Rating: PG-13
Disclaimer: I do not know, nor am I in any way affiliated with any of the celebrities mentioned in this fic. It is a sheer fabrication of my mind.
Author's Notes: Thoughts just sort of came pouring out onto the page. This is a song fic, credit to Jem~Falling for You.
Falling for You
Said there'd be no going back
Promised myself I'd never be that sad
Maybe that's why you've come along
To show me, it's not always bad
The past can mess with the present, more than a person could ever realize. When you’re sitting there, staring at him, and a tiny part of your mind wonders about the glint in his green eyes, comparing it to one you saw so long ago…pondering if he would destroy your heart in the same manner. Would he be capable of it, is he the similar sort?

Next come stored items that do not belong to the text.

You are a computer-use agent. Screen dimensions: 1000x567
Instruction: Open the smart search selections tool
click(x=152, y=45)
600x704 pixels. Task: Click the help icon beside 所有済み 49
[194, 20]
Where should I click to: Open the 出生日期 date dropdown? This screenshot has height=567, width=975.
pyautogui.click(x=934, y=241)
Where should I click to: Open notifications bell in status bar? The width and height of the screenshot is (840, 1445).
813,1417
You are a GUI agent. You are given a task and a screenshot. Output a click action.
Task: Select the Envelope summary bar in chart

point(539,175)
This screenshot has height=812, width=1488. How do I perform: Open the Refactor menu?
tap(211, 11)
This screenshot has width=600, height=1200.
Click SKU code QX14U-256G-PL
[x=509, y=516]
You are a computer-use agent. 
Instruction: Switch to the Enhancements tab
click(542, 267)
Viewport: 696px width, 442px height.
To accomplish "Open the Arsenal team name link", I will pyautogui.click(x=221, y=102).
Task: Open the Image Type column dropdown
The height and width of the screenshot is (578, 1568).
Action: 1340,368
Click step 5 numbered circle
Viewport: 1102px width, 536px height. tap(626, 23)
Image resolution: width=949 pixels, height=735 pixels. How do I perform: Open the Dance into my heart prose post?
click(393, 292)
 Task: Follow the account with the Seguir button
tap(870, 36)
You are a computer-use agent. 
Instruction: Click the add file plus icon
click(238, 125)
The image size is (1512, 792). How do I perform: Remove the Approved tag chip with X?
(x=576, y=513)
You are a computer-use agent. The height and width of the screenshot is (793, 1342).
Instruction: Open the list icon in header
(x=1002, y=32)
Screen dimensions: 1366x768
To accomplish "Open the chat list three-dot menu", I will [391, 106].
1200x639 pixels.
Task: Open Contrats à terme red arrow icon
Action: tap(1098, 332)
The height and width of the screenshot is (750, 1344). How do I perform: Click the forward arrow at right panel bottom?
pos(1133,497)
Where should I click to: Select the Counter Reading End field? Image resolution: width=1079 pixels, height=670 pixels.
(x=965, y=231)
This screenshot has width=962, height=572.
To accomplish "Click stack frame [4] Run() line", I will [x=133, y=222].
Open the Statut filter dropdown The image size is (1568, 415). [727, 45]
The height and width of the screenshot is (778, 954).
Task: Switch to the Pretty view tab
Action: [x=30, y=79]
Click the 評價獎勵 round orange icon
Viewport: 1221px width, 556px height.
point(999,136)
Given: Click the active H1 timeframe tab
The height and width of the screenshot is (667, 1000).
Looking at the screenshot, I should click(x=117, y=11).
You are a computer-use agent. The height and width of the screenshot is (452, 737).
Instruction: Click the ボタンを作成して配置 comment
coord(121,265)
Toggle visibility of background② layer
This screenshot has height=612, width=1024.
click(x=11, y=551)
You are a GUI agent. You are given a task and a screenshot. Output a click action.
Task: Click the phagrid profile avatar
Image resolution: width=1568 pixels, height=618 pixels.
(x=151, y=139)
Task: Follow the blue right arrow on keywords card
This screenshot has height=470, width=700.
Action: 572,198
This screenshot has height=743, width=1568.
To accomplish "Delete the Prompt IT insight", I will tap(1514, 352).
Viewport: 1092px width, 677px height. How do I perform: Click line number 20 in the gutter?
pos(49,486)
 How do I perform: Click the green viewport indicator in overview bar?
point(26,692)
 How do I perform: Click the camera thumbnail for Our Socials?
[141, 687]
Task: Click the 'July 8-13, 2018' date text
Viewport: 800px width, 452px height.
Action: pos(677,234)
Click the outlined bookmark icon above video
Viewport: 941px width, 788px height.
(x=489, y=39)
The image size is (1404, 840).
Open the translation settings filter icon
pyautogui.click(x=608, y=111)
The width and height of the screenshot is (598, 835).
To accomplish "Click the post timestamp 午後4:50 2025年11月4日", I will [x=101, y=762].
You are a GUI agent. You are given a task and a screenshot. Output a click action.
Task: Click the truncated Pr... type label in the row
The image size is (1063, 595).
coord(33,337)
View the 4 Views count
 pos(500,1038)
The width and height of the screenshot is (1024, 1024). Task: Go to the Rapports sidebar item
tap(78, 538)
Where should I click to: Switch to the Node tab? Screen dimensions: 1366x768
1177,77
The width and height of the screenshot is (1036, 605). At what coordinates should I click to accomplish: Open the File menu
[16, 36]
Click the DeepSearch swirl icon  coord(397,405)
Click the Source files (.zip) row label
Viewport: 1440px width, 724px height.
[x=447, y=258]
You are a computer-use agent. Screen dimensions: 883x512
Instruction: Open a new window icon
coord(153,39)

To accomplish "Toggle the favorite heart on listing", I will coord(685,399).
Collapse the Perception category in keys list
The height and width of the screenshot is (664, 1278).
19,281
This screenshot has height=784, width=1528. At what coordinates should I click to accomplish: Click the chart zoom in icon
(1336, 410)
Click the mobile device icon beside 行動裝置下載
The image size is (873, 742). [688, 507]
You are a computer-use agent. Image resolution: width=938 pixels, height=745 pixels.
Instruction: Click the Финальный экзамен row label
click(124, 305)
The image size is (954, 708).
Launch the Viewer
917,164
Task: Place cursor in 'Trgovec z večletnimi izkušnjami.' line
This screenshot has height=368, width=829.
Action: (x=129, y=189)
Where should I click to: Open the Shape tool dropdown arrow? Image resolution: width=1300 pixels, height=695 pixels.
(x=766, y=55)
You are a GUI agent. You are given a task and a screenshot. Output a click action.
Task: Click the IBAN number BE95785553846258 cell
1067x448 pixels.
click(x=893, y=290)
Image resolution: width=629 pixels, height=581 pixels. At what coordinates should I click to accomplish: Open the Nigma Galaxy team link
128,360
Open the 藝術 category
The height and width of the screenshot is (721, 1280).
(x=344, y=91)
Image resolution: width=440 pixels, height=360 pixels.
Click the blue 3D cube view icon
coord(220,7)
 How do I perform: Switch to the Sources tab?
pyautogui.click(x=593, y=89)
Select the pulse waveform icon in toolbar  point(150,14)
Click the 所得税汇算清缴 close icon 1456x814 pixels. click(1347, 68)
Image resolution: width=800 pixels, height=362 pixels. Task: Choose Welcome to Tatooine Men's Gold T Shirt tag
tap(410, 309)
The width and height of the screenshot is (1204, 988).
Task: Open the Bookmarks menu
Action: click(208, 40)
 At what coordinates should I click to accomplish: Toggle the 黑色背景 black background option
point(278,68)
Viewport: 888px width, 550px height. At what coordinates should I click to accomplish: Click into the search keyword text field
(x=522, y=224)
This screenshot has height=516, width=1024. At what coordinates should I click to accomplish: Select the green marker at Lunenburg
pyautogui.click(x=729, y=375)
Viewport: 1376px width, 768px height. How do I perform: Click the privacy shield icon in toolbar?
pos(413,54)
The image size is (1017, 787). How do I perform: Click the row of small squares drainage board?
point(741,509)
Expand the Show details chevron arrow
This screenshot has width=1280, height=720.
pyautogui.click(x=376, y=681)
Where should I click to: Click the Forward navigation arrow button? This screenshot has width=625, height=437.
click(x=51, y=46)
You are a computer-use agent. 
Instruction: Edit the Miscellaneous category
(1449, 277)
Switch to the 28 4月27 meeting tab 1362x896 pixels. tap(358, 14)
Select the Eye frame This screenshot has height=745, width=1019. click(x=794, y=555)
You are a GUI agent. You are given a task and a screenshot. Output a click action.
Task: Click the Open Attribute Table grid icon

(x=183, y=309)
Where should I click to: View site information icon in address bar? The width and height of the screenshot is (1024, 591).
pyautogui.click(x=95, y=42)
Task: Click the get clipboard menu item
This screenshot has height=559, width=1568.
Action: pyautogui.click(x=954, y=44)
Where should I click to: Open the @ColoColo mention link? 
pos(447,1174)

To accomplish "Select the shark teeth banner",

Second guessing yourself is the worst, letting your mind run out of control, coming up with all the possible scenarios as to why he is thirty minutes late in meeting you. Maybe another caught his attention; once again, you might not be good enough for love.
Coz I can feel it, baby
I feel like I'm falling for you
But I'm scared to, let go
I'm scared coz my heart has been hurt so
But, maybe he was late because of that large bouquet of tiger lilies he holds out. What if his mind was so full with the thought of seeing you, that he completely lost track of time, so wrapped up in the fantasy dimension of his mind, where you are queen and rule his world.
And, that smile, what if it’s special, what if he truly reserves it for you, and you alone? When his lips pull back, and his eyes crinkle, revealing those tiny wrinkles about his lids…what could possibly be unworthy about him, that dear man who made you take a step forward, after years of creeping in reverse.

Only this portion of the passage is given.